Exercise prompt - Take the part that opens with the line containing "This screenshot has height=706, width=1500." and closes with the line containing "will (289, 18).", and write those lines out again with "Malaysia" substituted for "Singapore". Leave everything else unchanged.

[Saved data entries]
☆ ☆ ☆ ☆ ☆ ☆ ☆

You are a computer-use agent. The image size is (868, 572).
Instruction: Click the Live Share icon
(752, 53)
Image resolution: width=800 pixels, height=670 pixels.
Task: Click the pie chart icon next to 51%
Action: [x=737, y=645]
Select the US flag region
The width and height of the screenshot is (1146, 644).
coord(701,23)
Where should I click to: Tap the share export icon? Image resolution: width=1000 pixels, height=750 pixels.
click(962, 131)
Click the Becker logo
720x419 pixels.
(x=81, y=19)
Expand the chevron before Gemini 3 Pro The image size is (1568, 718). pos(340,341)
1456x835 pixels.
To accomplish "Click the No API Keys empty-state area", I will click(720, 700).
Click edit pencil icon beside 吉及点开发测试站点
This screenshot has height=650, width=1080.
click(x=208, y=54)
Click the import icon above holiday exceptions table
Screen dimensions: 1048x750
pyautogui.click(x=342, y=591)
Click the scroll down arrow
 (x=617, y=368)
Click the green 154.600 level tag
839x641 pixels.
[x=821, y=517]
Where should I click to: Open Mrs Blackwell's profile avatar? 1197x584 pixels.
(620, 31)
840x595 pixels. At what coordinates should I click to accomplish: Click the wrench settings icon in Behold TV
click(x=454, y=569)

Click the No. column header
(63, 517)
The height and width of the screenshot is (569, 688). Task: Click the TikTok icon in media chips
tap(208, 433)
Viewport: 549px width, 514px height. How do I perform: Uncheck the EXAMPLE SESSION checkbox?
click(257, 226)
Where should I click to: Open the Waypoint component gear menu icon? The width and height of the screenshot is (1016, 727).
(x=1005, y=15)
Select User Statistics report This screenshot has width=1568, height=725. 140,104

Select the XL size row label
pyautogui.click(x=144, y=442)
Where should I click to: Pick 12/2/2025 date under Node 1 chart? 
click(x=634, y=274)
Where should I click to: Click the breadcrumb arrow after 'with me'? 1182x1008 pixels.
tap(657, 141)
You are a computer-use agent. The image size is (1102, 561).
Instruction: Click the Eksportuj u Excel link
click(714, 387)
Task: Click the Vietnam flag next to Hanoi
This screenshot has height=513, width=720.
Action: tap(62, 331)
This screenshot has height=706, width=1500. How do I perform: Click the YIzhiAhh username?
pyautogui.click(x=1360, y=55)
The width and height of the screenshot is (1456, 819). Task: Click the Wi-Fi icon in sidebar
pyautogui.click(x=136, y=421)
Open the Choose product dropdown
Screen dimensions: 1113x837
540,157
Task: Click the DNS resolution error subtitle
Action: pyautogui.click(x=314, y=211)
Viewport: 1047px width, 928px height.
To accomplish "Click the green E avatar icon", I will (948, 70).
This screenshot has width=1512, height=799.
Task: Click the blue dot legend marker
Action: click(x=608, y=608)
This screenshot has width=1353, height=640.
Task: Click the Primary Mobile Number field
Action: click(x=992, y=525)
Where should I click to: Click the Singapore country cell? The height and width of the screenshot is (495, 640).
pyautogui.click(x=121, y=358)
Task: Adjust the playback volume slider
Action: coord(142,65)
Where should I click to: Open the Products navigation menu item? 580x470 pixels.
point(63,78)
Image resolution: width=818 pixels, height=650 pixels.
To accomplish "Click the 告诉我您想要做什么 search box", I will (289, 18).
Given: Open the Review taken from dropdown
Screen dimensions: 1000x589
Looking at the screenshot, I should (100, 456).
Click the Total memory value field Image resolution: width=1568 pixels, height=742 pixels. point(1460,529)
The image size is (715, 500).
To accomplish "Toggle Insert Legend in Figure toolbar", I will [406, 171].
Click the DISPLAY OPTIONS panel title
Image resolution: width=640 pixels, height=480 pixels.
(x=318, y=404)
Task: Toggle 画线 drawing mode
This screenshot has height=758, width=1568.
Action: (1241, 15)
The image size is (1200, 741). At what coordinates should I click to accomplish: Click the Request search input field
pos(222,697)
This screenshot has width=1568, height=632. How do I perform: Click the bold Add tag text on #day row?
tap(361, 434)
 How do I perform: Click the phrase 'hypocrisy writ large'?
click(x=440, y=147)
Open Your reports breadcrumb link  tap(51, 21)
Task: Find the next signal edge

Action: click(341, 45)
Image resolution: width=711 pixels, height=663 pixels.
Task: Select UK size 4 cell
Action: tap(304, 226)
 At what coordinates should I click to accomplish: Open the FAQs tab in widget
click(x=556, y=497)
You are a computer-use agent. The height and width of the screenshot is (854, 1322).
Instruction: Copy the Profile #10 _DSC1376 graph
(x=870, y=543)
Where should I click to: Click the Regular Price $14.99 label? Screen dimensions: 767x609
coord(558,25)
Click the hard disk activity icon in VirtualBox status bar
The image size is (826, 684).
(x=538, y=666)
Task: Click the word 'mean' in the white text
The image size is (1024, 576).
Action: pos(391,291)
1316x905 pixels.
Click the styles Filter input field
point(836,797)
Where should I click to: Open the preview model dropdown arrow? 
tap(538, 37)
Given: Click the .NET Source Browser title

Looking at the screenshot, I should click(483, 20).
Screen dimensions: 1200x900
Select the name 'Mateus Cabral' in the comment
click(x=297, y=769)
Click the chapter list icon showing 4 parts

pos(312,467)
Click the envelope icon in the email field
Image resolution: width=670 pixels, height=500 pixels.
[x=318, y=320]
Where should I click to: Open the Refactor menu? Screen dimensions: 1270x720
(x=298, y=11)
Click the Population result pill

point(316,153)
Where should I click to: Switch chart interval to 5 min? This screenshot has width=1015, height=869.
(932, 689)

☆ ☆ ☆ ☆ ☆ ☆ ☆

The reply -
This screenshot has height=706, width=1500. How do I perform: Click the YIzhiAhh username?
pyautogui.click(x=1360, y=55)
The width and height of the screenshot is (1456, 819). Task: Click the Wi-Fi icon in sidebar
pyautogui.click(x=136, y=421)
Open the Choose product dropdown
Screen dimensions: 1113x837
540,157
Task: Click the DNS resolution error subtitle
Action: pyautogui.click(x=314, y=211)
Viewport: 1047px width, 928px height.
To accomplish "Click the green E avatar icon", I will (948, 70).
This screenshot has width=1512, height=799.
Task: Click the blue dot legend marker
Action: click(x=608, y=608)
This screenshot has width=1353, height=640.
Task: Click the Primary Mobile Number field
Action: click(x=992, y=525)
Where should I click to: Click the Malaysia country cell? The height and width of the screenshot is (495, 640).
pyautogui.click(x=121, y=358)
Task: Adjust the playback volume slider
Action: coord(142,65)
Where should I click to: Open the Products navigation menu item? 580x470 pixels.
point(63,78)
Image resolution: width=818 pixels, height=650 pixels.
To accomplish "Click the 告诉我您想要做什么 search box", I will (289, 18).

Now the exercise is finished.